Résultat, les laboratoires sont désertés par les étudiants en thèse qui en constituent les forces vives et de nombreux chercheurs confirmés partent s’installer à l’étranger, faisant profiter d’autres pays de l’expertise qu’ils ont acquise en France. Les raisons sont nombreuses : des études très longues (plus de dix ans) amenant à une intégration professionnelle tardive en comparaison d’autres filières, des débouchés incertains au sein des organismes publics de recherche qui recrutent au compte-gouttes et proposent des salaires peu attractifs. Ajoutez à cela des démarches administratives à n’en plus finir pour trouver les budgets de fonctionnement toujours plus élevés, et pourtant indispensables à une recherche de pointe… Autant d’obstacles à même de décourager les vocations les plus vives ! Évidemment, la politique de la recherche est de la responsabilité de l’État et, en ces lendemains d’élection, nous espérons avec force que le nouveau gouvernement mettra en oeuvre les restructurations nécessaires. Mais la Fondation pour la Recherche Médicale entend aussi jouer son rôle pour les années à venir.

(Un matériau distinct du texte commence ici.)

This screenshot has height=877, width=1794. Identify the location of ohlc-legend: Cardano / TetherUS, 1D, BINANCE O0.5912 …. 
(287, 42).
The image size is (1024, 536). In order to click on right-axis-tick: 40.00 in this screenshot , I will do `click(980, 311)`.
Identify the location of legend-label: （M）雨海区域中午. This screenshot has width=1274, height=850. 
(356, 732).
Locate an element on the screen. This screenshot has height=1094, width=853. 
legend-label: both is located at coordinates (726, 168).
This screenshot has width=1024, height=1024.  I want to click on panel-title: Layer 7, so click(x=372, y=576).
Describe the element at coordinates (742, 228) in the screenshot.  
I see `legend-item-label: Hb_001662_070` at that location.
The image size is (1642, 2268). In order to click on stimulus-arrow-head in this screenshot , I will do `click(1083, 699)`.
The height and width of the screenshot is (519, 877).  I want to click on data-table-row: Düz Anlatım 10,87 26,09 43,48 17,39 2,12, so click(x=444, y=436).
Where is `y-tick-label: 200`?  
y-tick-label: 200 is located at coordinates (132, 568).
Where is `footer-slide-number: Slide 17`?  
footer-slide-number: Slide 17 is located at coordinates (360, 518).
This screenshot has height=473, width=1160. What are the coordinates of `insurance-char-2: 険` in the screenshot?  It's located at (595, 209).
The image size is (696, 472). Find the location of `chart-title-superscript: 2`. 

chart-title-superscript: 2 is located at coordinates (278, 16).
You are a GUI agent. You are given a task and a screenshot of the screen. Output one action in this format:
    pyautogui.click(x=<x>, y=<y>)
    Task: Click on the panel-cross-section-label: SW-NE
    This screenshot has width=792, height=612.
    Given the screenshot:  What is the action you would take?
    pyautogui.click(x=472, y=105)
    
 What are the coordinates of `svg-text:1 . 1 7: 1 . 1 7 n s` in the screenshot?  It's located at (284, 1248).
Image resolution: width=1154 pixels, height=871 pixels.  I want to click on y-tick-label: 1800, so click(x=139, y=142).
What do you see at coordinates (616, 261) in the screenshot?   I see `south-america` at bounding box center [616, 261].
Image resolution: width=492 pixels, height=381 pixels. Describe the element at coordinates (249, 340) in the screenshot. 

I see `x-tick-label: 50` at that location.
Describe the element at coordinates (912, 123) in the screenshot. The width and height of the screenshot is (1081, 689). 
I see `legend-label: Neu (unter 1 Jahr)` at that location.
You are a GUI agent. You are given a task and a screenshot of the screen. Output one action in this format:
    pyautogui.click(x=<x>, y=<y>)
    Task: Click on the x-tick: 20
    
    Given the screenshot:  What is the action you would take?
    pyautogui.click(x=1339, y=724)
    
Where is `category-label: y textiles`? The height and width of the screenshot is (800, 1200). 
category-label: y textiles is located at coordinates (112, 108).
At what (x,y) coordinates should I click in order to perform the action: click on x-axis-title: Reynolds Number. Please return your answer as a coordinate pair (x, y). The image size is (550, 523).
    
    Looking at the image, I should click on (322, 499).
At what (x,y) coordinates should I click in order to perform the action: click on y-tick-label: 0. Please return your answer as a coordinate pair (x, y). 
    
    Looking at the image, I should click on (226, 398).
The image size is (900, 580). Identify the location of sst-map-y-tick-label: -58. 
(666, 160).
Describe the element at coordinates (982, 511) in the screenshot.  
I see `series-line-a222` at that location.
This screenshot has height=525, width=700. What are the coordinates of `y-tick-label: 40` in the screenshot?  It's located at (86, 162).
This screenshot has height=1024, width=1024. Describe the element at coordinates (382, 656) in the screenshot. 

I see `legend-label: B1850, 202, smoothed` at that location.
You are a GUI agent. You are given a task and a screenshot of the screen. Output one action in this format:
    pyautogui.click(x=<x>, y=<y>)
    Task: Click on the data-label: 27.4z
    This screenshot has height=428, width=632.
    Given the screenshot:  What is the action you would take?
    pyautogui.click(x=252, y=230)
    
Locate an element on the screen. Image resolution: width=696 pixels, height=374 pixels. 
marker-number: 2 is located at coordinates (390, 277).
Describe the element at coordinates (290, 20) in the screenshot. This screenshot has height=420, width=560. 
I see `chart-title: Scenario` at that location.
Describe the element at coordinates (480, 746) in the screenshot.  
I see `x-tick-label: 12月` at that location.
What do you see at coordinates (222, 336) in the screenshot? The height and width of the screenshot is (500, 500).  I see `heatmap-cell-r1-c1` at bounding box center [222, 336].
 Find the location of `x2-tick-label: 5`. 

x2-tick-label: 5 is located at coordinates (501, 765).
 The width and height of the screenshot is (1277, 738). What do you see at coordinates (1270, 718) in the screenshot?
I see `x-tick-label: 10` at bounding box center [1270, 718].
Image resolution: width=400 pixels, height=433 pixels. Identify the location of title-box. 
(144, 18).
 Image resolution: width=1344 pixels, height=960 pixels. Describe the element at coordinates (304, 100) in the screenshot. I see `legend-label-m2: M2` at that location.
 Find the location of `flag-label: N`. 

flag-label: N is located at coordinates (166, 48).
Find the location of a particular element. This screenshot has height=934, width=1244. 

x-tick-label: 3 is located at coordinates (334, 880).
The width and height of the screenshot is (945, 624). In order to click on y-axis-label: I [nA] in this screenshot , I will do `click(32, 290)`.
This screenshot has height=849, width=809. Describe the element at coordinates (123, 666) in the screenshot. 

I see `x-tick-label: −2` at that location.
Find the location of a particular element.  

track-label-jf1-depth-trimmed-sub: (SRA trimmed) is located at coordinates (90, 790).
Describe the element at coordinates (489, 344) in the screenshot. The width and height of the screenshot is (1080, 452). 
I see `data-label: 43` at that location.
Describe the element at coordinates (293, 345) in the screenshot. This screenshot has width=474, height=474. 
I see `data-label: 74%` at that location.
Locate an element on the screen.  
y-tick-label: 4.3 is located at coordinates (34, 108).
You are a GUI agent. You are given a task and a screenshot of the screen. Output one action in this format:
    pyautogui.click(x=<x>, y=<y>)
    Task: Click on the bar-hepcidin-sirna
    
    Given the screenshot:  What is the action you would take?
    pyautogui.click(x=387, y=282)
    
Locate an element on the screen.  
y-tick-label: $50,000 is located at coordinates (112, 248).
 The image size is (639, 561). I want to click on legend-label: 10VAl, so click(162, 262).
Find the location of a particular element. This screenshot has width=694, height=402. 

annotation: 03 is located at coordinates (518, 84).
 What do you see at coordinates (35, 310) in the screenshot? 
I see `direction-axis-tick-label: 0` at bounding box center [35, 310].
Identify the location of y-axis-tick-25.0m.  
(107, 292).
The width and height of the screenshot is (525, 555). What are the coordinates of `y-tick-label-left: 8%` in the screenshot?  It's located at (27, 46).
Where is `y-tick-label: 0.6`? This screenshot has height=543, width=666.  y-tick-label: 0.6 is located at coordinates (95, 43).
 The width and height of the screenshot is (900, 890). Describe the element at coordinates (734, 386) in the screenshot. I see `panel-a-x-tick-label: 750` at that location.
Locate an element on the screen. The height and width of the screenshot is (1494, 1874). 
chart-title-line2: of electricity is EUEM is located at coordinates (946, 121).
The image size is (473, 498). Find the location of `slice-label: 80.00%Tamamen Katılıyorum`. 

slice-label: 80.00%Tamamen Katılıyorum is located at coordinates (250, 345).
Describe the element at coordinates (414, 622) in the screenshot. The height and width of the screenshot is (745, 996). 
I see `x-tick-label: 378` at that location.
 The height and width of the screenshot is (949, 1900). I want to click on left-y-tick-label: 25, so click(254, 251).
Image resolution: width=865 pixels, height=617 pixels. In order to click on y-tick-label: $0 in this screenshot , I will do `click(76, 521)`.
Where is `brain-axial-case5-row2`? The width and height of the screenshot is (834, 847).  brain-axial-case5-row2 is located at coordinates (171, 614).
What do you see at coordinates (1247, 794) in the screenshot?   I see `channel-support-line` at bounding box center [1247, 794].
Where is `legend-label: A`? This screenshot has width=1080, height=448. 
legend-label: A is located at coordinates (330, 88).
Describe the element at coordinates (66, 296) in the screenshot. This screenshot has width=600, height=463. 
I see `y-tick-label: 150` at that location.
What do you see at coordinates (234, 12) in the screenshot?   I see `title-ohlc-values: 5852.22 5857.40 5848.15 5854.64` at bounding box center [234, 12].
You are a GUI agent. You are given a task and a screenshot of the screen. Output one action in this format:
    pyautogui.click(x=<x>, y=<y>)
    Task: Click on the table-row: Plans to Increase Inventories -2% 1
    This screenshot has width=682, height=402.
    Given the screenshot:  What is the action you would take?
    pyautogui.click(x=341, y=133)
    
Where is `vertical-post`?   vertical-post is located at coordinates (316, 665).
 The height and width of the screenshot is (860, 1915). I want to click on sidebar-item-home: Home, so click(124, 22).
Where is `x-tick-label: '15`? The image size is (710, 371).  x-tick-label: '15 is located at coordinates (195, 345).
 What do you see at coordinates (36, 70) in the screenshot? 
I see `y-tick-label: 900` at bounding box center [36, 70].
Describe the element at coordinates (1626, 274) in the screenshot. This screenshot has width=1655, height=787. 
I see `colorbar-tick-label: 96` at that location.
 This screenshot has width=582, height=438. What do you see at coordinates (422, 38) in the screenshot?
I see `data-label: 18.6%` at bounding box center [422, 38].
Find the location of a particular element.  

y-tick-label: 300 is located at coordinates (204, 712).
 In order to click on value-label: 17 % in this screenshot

Aujourd’hui à nouveau, elle prépare des actions pionnières pour que la recherche médicale française puisse maintenir son rang dans la compétition internationale. Parmi celles-ci, le financement d’ingénieurs dédiés aux plates-formes technologiques afin d’optimiser leur utilisation et d’en faciliter l’accès à un grand nombre de chercheurs. Autre défi : encourager des physiciens, mathématiciens ou informaticiens à travailler sur des problématiques liées à la santé pour stimuler le croisement de compétences pluridisciplinaires. Car la recherche par discipline a vécu, il est indispensable de décloisonner pour aller plus loin. Seule votre générosité nous en donnera les moyens.
Pierre Joly,
président du Conseil de surveillance
de la Fondation pour la Recherche Médicale.